Government has not abandoned the residents of White Hill, St Andrew, even though it is yet to come up with a “doable and sustainable” solution to their current road crisis.
Ministry of Transport and Works Michael Lashley reluctantly spoke to reporters about the issue this morning after a tour of the MTW’s Through The Years exhibition of photographs at the Grande Salle of the Central Bank.
Lashley, while complaining that he was not feeling “a hundred per cent”, revealed that a geotechnical study was still on the cards to determine the best way forward.
He also said a technical team in his ministry, led by acting Chief Technical Officer Nash Lovell, was working on the plans and would update the media in about a week’s time.
Heavy rains in November 2014 caused extensive land slippage, rendering the main road impassable before it was condemned a month later.
So far, efforts by Government to repair the damage have been unsuccessful, as sections of a temporary roadway recently collapsed following heavy rains.
He said the temporary road was to make the community accessible until the study was conducted and the major works carried out.

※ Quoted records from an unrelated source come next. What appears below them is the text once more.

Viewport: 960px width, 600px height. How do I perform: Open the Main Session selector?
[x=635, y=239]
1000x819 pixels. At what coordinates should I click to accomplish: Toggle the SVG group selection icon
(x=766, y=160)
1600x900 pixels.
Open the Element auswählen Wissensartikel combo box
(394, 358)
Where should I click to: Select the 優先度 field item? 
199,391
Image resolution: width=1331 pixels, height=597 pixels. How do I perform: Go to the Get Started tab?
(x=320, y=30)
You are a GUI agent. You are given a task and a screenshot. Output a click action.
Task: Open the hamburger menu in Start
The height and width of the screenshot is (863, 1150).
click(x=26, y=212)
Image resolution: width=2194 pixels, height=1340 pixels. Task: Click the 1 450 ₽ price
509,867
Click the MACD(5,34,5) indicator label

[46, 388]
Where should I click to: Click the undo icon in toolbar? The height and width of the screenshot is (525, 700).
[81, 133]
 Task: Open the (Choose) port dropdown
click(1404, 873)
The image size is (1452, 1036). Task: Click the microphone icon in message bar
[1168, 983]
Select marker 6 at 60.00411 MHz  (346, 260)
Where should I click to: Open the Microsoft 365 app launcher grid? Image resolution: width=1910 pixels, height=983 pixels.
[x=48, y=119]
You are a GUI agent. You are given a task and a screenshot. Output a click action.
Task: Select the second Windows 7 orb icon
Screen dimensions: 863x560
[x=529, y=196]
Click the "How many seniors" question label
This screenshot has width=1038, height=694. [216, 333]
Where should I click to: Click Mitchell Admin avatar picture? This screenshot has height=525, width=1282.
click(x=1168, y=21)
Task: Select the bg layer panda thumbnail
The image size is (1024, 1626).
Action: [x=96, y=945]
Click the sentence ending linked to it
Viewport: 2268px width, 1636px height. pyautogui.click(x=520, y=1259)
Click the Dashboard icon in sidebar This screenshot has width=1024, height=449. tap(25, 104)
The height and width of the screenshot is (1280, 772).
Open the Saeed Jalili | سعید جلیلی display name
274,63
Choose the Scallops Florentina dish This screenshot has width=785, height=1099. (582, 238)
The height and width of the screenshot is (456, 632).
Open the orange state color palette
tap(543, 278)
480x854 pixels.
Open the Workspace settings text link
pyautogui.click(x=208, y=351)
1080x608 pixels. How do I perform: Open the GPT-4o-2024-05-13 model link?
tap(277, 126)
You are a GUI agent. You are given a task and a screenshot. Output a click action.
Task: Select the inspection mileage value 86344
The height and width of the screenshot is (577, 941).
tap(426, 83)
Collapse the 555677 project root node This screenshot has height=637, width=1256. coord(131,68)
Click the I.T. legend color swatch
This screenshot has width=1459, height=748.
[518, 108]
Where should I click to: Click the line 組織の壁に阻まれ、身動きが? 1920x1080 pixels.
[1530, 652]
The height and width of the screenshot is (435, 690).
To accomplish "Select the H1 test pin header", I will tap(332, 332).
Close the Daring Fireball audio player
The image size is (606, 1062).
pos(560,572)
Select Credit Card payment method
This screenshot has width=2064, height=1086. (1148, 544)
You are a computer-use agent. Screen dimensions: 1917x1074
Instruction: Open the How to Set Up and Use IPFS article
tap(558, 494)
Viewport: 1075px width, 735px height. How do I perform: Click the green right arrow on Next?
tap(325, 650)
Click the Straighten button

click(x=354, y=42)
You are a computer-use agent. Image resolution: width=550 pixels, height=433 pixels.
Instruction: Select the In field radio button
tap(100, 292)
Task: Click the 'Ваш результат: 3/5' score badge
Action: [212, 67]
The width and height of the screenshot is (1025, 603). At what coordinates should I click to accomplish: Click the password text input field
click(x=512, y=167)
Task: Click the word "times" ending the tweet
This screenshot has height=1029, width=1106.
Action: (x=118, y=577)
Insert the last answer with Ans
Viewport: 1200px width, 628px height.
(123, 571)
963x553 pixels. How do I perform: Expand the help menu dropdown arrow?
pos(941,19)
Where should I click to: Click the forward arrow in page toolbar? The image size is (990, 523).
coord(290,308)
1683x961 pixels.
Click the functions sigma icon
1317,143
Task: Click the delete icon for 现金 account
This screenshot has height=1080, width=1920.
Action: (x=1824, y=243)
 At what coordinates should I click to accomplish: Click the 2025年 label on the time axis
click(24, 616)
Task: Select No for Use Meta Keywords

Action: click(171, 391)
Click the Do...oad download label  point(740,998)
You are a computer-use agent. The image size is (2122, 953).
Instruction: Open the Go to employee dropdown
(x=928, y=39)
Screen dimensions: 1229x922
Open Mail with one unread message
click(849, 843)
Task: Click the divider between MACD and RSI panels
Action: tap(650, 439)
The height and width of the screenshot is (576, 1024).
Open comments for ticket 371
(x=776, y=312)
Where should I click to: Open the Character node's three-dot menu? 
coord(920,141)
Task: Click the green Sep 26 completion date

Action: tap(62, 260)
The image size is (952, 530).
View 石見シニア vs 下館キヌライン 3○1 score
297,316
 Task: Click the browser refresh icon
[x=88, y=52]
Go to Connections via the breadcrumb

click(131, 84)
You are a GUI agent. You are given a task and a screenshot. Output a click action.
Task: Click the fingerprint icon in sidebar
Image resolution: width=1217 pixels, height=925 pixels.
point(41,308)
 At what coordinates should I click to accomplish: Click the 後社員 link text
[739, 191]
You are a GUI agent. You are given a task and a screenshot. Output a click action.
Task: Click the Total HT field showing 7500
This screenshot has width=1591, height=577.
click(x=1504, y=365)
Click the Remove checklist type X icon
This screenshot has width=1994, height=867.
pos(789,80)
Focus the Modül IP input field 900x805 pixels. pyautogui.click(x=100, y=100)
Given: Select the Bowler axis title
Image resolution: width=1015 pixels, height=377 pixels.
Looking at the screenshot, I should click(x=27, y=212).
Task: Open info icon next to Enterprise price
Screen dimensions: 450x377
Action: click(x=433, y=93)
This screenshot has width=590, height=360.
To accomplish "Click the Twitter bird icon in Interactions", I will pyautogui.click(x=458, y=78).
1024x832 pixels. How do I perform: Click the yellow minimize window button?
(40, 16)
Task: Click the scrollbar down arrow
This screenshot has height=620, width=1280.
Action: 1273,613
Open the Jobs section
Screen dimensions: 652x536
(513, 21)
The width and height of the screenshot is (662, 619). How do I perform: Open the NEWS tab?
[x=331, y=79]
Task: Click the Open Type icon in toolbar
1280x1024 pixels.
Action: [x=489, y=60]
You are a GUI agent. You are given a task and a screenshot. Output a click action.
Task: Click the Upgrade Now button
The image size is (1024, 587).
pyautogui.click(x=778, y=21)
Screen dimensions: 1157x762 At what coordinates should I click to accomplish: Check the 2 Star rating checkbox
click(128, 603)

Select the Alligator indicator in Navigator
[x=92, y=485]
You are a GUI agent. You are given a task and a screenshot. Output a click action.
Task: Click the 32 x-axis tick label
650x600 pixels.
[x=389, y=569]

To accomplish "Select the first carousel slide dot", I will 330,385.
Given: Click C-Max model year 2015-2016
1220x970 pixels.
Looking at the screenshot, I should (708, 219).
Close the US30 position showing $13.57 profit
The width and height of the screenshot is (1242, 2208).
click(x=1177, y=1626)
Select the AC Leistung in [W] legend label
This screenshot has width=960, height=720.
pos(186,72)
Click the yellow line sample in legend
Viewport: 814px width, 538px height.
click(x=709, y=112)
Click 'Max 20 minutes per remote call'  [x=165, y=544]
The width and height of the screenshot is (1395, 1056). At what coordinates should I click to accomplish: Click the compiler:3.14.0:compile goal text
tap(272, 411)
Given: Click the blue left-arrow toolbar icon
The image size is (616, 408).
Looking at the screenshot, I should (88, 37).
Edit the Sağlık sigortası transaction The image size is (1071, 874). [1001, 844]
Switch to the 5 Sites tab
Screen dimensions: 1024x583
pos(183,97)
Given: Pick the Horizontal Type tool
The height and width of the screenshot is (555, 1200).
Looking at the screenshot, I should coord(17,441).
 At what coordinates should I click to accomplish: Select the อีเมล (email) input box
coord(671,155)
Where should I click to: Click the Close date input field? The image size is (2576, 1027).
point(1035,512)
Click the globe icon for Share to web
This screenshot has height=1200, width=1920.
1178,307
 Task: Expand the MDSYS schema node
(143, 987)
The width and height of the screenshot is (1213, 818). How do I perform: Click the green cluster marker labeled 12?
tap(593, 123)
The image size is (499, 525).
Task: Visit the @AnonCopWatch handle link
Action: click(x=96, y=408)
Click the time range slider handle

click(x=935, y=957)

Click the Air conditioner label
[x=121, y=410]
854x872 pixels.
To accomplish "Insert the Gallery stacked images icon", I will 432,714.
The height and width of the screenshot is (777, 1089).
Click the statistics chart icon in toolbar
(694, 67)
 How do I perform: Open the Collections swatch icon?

“But what we are doing now, in terms of a doable solution, we have to make sure that we fulfill our statutory obligation and we do all the diligence. So we have to get basic and sound geotechnical advice and evidence,” he said.
Lashley said his ministry had already received permission from the Ministry of Finance “as a matter of urgency” for the scientific study to be carried out, adding that the work would have to be done in conjunction with other Government ministries and departments.
Without giving details, Lashley also said Cabinet had approved the Ministry of Housing and Lands to move “at least five or six residents in the second phase” to another community.
“I am informed that they have selected a private contractor and NHC [the National Housing Corporation] will also be building some of the houses too,” he added.
Acting Permanent Secretary Simone Rudder further stressed that the ministry was in the process of “organizing our technical people” in order to know exactly what steps were necessary to take next.
Pointing out that the study to be carried out was “a highly scientific” one, Rudder said, “it is a geophysical study so that the ministry knows exactly what work needs to be done in order to have a doable and sustainable solution”.
She defended the ministry’s efforts to build the temporary road about six months ago, saying it was done “with all the ministry’s expertise, but as you saw the land has given away, so it is nothing to do with the ministry’s expertise and care and concern.
“So what is necessary now is this scientific study as the basis for the future,” added Rudder, who could not say how long the study would take, but pointed out that it would involve other Government ministries.
Today’s exhibition of transportation and other infrastructural developments, which featured 26 pictures, forms part of the MTW’s yearlong celebration for the island’s 50th anniversary of political independence from Britain.